> [ABOUT THIS EXERCISE]: Reproduce every line that appears below, precisely and completely.

> [DATA FOR ANALYSIS]:
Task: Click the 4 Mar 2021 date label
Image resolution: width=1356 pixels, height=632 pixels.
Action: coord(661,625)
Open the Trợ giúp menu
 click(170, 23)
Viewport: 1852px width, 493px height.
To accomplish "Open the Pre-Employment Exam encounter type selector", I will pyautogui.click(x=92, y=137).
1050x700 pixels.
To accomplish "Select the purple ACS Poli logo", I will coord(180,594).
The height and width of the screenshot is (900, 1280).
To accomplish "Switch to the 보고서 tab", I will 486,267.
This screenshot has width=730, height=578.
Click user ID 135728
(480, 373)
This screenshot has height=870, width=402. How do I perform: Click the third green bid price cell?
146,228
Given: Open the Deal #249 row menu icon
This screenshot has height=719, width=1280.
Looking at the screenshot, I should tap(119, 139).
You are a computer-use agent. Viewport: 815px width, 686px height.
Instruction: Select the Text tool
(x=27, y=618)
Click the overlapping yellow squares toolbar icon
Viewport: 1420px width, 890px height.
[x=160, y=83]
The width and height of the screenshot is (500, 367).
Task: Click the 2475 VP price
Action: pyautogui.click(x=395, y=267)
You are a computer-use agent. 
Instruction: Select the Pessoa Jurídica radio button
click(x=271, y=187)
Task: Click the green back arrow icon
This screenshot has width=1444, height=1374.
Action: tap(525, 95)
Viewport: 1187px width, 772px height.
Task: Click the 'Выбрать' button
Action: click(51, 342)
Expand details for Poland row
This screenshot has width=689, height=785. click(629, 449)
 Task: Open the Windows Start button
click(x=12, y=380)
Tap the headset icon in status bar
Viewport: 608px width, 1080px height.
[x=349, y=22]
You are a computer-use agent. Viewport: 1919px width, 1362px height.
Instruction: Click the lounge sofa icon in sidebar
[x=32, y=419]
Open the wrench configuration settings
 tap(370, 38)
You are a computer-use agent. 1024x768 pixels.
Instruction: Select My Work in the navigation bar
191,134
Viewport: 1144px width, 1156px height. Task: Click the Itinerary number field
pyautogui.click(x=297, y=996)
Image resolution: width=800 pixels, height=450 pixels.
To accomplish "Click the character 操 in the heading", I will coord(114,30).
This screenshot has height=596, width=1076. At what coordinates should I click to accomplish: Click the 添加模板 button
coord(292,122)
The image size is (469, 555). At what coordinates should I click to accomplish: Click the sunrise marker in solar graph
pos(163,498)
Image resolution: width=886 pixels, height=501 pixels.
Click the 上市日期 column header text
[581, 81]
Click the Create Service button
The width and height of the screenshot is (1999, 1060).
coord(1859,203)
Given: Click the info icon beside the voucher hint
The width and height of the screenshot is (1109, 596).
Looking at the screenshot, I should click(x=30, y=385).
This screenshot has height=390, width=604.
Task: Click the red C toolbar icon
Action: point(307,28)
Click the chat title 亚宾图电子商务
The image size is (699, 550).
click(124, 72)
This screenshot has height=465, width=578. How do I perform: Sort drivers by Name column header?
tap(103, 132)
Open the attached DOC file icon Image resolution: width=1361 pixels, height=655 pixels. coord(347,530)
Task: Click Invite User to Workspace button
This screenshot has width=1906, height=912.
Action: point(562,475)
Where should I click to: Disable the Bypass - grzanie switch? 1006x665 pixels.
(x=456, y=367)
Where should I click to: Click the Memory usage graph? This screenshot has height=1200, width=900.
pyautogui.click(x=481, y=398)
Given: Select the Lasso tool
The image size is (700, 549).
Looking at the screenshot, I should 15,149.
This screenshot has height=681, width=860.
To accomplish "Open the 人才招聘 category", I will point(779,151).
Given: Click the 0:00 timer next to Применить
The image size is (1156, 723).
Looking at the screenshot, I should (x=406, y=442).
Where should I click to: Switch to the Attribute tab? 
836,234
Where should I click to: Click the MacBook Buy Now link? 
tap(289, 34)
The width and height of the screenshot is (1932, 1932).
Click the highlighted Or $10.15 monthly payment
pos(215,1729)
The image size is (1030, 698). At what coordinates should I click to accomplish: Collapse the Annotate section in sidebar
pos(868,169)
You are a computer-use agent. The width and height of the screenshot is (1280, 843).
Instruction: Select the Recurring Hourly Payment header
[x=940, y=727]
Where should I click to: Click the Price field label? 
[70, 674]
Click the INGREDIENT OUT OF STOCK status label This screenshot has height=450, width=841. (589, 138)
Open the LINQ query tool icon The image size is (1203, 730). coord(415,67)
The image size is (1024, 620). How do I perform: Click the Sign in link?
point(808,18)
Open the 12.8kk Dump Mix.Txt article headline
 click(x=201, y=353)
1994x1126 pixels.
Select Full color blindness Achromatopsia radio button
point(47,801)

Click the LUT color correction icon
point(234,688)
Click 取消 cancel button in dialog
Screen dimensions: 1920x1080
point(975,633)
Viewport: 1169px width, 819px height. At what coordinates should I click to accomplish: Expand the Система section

> [RESULT OF THIS TASK]:
Task: Click the 4 Mar 2021 date label
Image resolution: width=1356 pixels, height=632 pixels.
Action: coord(661,625)
Open the Trợ giúp menu
 click(170, 23)
Viewport: 1852px width, 493px height.
To accomplish "Open the Pre-Employment Exam encounter type selector", I will pyautogui.click(x=92, y=137).
1050x700 pixels.
To accomplish "Select the purple ACS Poli logo", I will coord(180,594).
The height and width of the screenshot is (900, 1280).
To accomplish "Switch to the 보고서 tab", I will 486,267.
This screenshot has width=730, height=578.
Click user ID 135728
(480, 373)
This screenshot has height=870, width=402. How do I perform: Click the third green bid price cell?
146,228
Given: Open the Deal #249 row menu icon
This screenshot has height=719, width=1280.
Looking at the screenshot, I should tap(119, 139).
You are a computer-use agent. Viewport: 815px width, 686px height.
Instruction: Select the Text tool
(x=27, y=618)
Click the overlapping yellow squares toolbar icon
Viewport: 1420px width, 890px height.
[x=160, y=83]
The width and height of the screenshot is (500, 367).
Task: Click the 2475 VP price
Action: pyautogui.click(x=395, y=267)
You are a computer-use agent. 
Instruction: Select the Pessoa Jurídica radio button
click(x=271, y=187)
Task: Click the green back arrow icon
This screenshot has width=1444, height=1374.
Action: tap(525, 95)
Viewport: 1187px width, 772px height.
Task: Click the 'Выбрать' button
Action: click(51, 342)
Expand details for Poland row
This screenshot has width=689, height=785. click(629, 449)
 Task: Open the Windows Start button
click(x=12, y=380)
Tap the headset icon in status bar
Viewport: 608px width, 1080px height.
[x=349, y=22]
You are a computer-use agent. Viewport: 1919px width, 1362px height.
Instruction: Click the lounge sofa icon in sidebar
[x=32, y=419]
Open the wrench configuration settings
 tap(370, 38)
You are a computer-use agent. 1024x768 pixels.
Instruction: Select My Work in the navigation bar
191,134
Viewport: 1144px width, 1156px height. Task: Click the Itinerary number field
pyautogui.click(x=297, y=996)
Image resolution: width=800 pixels, height=450 pixels.
To accomplish "Click the character 操 in the heading", I will coord(114,30).
This screenshot has height=596, width=1076. At what coordinates should I click to accomplish: Click the 添加模板 button
coord(292,122)
The image size is (469, 555). At what coordinates should I click to accomplish: Click the sunrise marker in solar graph
pos(163,498)
Image resolution: width=886 pixels, height=501 pixels.
Click the 上市日期 column header text
[581, 81]
Click the Create Service button
The width and height of the screenshot is (1999, 1060).
coord(1859,203)
Given: Click the info icon beside the voucher hint
The width and height of the screenshot is (1109, 596).
Looking at the screenshot, I should click(x=30, y=385).
This screenshot has height=390, width=604.
Task: Click the red C toolbar icon
Action: point(307,28)
Click the chat title 亚宾图电子商务
The image size is (699, 550).
click(124, 72)
This screenshot has height=465, width=578. How do I perform: Sort drivers by Name column header?
tap(103, 132)
Open the attached DOC file icon Image resolution: width=1361 pixels, height=655 pixels. coord(347,530)
Task: Click Invite User to Workspace button
This screenshot has width=1906, height=912.
Action: point(562,475)
Where should I click to: Disable the Bypass - grzanie switch? 1006x665 pixels.
(x=456, y=367)
Where should I click to: Click the Memory usage graph? This screenshot has height=1200, width=900.
pyautogui.click(x=481, y=398)
Given: Select the Lasso tool
The image size is (700, 549).
Looking at the screenshot, I should 15,149.
This screenshot has height=681, width=860.
To accomplish "Open the 人才招聘 category", I will point(779,151).
Given: Click the 0:00 timer next to Применить
The image size is (1156, 723).
Looking at the screenshot, I should (x=406, y=442).
Where should I click to: Switch to the Attribute tab? 
836,234
Where should I click to: Click the MacBook Buy Now link? 
tap(289, 34)
The width and height of the screenshot is (1932, 1932).
Click the highlighted Or $10.15 monthly payment
pos(215,1729)
The image size is (1030, 698). At what coordinates should I click to accomplish: Collapse the Annotate section in sidebar
pos(868,169)
You are a computer-use agent. The width and height of the screenshot is (1280, 843).
Instruction: Select the Recurring Hourly Payment header
[x=940, y=727]
Where should I click to: Click the Price field label? 
[70, 674]
Click the INGREDIENT OUT OF STOCK status label This screenshot has height=450, width=841. (589, 138)
Open the LINQ query tool icon The image size is (1203, 730). coord(415,67)
The image size is (1024, 620). How do I perform: Click the Sign in link?
point(808,18)
Open the 12.8kk Dump Mix.Txt article headline
 click(x=201, y=353)
1994x1126 pixels.
Select Full color blindness Achromatopsia radio button
point(47,801)

Click the LUT color correction icon
point(234,688)
Click 取消 cancel button in dialog
Screen dimensions: 1920x1080
point(975,633)
Viewport: 1169px width, 819px height. At what coordinates should I click to accomplish: Expand the Система section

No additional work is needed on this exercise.